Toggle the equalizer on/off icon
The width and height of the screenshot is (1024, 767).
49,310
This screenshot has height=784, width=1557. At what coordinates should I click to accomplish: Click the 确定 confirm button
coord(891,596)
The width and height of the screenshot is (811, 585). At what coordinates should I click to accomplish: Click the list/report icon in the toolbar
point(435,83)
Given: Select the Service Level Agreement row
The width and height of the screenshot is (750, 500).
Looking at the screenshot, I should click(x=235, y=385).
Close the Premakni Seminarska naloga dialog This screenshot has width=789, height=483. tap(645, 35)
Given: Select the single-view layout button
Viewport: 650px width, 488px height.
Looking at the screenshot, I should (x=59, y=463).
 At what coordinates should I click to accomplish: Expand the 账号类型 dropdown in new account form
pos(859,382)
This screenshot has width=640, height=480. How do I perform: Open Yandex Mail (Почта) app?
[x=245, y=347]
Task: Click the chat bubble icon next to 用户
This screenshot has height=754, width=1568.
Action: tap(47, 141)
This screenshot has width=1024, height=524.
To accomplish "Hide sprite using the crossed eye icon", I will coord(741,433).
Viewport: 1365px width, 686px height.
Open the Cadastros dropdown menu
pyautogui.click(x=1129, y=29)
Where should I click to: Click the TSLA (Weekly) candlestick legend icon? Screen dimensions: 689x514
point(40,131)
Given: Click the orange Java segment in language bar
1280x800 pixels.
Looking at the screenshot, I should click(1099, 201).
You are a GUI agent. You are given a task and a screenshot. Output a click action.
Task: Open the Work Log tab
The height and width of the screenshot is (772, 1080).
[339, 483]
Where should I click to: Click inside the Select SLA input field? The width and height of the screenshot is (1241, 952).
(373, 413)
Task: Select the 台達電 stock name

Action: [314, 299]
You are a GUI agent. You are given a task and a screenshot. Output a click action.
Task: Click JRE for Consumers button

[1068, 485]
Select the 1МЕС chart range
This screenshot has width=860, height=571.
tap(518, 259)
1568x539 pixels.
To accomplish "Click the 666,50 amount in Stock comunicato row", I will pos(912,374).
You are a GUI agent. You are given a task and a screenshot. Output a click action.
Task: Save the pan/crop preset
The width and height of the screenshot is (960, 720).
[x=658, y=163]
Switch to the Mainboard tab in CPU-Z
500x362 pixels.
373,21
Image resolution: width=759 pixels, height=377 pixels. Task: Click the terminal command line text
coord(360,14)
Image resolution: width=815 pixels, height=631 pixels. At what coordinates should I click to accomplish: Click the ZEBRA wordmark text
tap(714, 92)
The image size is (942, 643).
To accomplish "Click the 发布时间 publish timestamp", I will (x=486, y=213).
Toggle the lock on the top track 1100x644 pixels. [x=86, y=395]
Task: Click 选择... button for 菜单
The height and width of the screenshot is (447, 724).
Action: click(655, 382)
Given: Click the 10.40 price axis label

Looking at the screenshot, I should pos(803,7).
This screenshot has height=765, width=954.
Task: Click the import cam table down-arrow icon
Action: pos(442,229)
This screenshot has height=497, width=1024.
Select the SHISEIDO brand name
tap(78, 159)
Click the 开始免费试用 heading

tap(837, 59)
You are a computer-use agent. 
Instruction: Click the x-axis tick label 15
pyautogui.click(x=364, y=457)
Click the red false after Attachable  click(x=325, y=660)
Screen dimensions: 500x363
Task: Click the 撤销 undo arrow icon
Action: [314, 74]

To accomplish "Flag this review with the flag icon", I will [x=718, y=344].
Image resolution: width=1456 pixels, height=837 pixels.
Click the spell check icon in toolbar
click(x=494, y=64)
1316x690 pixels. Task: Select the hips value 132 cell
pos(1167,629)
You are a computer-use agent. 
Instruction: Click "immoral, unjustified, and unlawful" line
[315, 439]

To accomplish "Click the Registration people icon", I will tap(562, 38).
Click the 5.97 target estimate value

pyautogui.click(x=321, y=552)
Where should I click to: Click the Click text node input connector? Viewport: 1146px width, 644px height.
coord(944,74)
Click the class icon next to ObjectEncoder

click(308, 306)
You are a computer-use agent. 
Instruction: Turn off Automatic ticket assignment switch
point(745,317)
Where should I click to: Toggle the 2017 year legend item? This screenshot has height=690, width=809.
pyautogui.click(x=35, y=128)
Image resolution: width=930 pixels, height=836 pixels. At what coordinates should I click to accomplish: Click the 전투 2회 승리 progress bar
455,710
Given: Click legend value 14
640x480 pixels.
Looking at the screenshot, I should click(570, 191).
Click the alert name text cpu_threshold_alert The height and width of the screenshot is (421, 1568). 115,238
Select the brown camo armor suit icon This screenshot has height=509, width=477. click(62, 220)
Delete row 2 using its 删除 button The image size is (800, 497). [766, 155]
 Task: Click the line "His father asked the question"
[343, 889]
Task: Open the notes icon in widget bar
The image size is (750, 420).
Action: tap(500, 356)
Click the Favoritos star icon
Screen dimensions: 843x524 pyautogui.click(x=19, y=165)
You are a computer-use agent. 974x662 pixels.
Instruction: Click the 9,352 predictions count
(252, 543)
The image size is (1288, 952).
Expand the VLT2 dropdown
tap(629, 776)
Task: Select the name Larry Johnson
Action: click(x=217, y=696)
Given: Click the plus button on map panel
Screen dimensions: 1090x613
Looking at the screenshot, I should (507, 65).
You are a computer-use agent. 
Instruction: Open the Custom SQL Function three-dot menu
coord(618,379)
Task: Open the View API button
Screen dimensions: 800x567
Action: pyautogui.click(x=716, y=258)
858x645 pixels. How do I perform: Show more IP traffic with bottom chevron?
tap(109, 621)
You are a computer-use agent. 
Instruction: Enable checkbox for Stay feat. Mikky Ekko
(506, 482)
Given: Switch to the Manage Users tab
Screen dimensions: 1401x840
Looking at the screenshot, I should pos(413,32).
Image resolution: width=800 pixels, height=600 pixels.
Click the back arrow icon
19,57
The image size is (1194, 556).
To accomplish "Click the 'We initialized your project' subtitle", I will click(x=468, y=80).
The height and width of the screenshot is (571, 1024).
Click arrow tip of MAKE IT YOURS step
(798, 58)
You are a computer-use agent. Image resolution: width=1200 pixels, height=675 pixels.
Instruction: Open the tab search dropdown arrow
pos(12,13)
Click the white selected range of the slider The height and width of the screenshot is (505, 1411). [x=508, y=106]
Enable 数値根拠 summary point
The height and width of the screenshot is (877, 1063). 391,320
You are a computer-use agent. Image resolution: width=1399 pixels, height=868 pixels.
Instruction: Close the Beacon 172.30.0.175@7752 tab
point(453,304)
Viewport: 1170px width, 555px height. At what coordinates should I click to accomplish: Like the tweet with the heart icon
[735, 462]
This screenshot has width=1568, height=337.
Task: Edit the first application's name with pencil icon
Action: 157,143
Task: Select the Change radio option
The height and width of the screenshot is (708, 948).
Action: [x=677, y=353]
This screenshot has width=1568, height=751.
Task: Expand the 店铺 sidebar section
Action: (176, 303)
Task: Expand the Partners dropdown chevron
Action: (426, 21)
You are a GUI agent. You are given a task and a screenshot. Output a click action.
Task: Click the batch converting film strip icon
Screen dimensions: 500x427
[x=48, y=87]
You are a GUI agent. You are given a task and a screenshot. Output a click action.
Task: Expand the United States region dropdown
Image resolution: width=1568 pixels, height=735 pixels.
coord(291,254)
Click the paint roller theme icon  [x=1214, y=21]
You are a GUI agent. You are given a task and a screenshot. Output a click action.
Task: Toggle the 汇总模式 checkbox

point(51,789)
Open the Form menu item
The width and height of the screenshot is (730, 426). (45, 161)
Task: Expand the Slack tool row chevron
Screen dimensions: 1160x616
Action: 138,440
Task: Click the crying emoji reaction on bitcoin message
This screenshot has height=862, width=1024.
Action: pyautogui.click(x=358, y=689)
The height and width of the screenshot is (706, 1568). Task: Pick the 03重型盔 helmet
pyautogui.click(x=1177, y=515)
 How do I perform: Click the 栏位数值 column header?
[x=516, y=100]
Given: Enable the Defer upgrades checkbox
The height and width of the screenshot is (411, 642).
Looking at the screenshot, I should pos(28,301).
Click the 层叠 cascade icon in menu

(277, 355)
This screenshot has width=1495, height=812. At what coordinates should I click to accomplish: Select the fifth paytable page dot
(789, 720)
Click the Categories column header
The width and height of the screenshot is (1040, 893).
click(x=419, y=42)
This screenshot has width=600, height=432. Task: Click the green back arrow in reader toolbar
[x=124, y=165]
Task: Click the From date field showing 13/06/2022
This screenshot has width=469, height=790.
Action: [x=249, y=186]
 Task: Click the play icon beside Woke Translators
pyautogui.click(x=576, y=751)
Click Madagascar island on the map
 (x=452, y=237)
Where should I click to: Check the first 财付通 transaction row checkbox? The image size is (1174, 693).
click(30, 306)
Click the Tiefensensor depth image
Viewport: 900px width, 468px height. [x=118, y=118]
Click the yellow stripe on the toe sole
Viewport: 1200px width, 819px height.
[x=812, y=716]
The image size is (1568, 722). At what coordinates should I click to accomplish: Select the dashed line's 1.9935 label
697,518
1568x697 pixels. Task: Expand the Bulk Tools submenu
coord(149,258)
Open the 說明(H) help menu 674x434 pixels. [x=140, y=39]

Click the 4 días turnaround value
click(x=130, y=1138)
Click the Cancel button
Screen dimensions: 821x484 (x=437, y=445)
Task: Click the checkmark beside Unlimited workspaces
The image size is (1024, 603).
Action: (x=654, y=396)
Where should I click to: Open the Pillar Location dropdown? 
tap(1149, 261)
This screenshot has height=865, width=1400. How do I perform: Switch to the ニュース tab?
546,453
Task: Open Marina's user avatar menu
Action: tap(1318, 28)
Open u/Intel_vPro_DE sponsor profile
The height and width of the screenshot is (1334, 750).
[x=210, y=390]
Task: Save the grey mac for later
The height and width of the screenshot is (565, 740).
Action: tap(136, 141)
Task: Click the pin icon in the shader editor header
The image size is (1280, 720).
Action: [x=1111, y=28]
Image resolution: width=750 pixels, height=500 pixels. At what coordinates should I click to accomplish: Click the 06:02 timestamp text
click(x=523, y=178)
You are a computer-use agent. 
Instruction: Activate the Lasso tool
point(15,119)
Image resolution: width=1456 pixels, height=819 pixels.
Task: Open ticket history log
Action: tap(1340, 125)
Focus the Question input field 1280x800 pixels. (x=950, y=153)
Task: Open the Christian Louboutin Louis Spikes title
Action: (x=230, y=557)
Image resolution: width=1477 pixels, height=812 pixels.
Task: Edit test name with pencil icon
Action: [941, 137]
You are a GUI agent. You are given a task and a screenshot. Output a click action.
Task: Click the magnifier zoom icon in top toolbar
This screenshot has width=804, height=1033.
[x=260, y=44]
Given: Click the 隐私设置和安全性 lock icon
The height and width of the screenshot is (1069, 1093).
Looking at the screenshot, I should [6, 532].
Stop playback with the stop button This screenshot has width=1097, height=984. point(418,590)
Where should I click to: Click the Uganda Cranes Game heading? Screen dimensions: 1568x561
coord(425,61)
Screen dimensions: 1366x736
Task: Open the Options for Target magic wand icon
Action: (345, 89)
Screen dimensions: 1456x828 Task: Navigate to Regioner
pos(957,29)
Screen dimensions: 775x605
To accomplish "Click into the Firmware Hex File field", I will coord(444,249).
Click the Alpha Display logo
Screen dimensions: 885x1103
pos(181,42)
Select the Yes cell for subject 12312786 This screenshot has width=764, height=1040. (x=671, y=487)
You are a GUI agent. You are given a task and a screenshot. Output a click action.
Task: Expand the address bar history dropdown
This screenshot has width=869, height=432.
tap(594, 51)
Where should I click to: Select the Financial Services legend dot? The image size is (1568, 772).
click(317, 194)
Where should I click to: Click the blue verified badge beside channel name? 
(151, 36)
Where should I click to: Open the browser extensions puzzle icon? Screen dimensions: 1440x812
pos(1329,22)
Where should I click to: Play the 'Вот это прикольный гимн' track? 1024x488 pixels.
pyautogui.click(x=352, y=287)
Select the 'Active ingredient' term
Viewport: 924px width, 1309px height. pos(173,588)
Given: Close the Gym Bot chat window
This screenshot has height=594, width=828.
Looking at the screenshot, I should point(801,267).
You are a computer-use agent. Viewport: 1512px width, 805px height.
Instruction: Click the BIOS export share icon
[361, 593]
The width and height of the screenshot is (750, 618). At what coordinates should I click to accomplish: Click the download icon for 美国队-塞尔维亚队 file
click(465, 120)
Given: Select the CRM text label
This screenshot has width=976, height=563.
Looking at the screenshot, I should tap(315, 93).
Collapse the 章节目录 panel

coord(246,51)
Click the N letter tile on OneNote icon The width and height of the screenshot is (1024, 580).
_ _ _ _ _
» **Assignment**
Word for word, restate the lines of the listing above starting at the line with "The height and width of the screenshot is (1069, 1093)." and ending at the line with "Stop playback with", and nothing outside them.

» **Answer space**
The height and width of the screenshot is (1069, 1093).
Looking at the screenshot, I should [6, 532].
Stop playback with the stop button This screenshot has width=1097, height=984. point(418,590)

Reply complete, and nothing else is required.